**EXERCISE TASKS**
a) In the post on the polynomial approximation method, how are triplets eliminated when a tune is reduced to a vector?
b) Using the post on the polynomial approximation method, explain why the writer describes the word "polynomials" as possibly out of place and why the writer keeps using it anyway.

**TEXT PASSAGE**
══════════

Here's the way I was thinking of doing the "polynomial
approximation" method I mentioned. Bear in mind that it all has to
do with vectors, not functions of a continuous variable, so that the word
"polynomials" might be slightly out of place, but I'll continue to use
it since I think it makes things easier to understand.
(Apologies for any typos---I keep finding new ones each time I go
thru this! Finally went thru it without finding one, so I'm sending it
off.)
Notation: write the tune, or tune part, as a sequence of notes of
equal length, (1/32 notes in abc2mtex) and reduce this to a vector V =
(v(1), v(2),...,v(n)), where v(j) is the number of semitones the jth note
is above middle C, or some other arbitrary reference note. (The reference
note will drop out of things later.) We also eliminate triplets by
dropping the middle note. Choose a weighting w(1),w(2),...,w(n), where
each w(i) > 0 and, for simplicity, w(1) + ... + w(n) = 1. (These can be
used to weight the main beats more than the others if wished. Or they
could be chosen to be all equal. In any case, we use the same weighting
for all our calculations.)
Let W be the n x n diagonal matrix which has w(1),...,w(n) on the
main diagonal.
Define the length of the vector V to be |V| = sqrt( V^tWV). (I'm
considering V as a column vector, and use V^t for the transpose of V.) The
inner product of two vectors U and V is defined to be U.V = U^tWV.

══════════

**SUPPLIED DATA**
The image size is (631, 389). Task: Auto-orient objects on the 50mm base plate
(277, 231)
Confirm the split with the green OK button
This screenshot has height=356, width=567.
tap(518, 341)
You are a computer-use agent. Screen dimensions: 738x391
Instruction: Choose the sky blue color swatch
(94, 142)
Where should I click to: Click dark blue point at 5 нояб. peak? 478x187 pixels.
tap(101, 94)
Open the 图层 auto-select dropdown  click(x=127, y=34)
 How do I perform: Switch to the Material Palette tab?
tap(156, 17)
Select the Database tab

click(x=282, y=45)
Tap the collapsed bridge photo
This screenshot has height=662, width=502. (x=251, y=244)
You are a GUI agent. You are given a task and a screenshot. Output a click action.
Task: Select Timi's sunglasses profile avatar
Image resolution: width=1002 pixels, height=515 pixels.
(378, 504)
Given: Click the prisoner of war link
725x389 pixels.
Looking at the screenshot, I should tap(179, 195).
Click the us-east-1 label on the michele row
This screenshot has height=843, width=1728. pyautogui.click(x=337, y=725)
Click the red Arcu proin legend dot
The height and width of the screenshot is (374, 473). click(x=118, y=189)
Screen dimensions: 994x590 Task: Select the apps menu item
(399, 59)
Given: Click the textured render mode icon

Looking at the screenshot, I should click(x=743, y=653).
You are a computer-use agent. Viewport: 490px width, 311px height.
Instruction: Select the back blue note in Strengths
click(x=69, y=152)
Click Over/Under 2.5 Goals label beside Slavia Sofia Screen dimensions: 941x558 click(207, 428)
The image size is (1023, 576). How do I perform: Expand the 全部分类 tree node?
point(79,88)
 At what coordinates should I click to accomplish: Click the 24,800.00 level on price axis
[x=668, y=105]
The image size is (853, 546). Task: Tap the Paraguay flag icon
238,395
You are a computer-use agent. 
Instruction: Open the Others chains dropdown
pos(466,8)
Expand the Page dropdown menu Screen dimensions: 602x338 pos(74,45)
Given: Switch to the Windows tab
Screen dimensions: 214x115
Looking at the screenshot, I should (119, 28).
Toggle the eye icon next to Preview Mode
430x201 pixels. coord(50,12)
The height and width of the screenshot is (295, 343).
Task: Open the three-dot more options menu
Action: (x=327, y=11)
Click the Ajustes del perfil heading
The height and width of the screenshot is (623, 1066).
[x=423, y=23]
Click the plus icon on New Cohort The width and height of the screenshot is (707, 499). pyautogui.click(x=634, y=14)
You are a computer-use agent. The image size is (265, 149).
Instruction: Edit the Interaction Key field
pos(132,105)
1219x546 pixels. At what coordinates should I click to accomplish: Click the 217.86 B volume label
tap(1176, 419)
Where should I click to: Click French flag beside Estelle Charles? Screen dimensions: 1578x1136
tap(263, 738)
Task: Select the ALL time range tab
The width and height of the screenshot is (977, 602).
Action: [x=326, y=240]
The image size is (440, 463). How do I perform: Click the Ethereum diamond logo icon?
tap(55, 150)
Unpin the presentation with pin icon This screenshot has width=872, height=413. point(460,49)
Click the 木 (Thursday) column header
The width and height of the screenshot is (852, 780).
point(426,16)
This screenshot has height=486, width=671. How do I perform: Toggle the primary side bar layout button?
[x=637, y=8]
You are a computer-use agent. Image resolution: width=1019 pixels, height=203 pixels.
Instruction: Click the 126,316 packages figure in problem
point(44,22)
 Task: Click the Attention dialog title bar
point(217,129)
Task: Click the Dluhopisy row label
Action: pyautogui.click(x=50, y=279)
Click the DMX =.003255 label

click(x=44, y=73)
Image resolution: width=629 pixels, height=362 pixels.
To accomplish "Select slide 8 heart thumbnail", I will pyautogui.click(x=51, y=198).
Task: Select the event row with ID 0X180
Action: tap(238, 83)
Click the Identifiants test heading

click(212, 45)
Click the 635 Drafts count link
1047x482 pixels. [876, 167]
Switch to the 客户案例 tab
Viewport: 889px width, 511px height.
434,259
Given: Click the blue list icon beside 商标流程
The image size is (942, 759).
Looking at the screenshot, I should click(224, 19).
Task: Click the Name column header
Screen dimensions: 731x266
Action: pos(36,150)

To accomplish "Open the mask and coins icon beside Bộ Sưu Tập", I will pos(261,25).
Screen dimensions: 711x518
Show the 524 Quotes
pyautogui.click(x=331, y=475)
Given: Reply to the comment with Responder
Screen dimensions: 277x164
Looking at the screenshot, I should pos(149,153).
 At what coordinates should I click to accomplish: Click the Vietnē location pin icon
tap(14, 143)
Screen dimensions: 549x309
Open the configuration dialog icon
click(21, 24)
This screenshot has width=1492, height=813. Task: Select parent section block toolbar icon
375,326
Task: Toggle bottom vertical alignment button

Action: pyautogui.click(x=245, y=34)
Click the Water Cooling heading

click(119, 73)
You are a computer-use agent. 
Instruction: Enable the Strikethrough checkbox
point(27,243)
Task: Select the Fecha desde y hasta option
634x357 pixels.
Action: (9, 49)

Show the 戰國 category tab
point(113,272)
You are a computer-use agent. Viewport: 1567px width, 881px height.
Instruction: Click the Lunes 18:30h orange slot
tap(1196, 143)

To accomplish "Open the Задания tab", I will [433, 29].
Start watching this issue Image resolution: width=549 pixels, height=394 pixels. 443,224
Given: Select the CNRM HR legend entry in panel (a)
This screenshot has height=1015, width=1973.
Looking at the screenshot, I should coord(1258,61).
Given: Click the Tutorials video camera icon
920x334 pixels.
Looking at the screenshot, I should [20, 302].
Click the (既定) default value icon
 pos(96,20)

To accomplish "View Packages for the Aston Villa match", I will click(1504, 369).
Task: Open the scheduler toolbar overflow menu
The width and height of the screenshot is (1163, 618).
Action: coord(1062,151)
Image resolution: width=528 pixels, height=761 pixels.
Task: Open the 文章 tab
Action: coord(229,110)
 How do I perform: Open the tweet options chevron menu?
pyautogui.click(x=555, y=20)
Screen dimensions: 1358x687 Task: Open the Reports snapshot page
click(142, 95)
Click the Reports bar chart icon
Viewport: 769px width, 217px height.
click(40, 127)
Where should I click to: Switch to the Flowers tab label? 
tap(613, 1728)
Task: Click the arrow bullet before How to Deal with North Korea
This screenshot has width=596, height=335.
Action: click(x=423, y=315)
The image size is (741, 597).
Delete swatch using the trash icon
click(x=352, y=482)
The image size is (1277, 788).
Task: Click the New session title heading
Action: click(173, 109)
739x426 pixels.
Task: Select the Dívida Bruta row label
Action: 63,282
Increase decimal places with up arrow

══════════

**SET OF ANSWERS**
a) Triplets are eliminated by dropping the middle note.

b) The word may be slightly out of place because the method deals with vectors rather than functions of a continuous variable. The writer keeps using it because doing so is thought to make things easier to understand.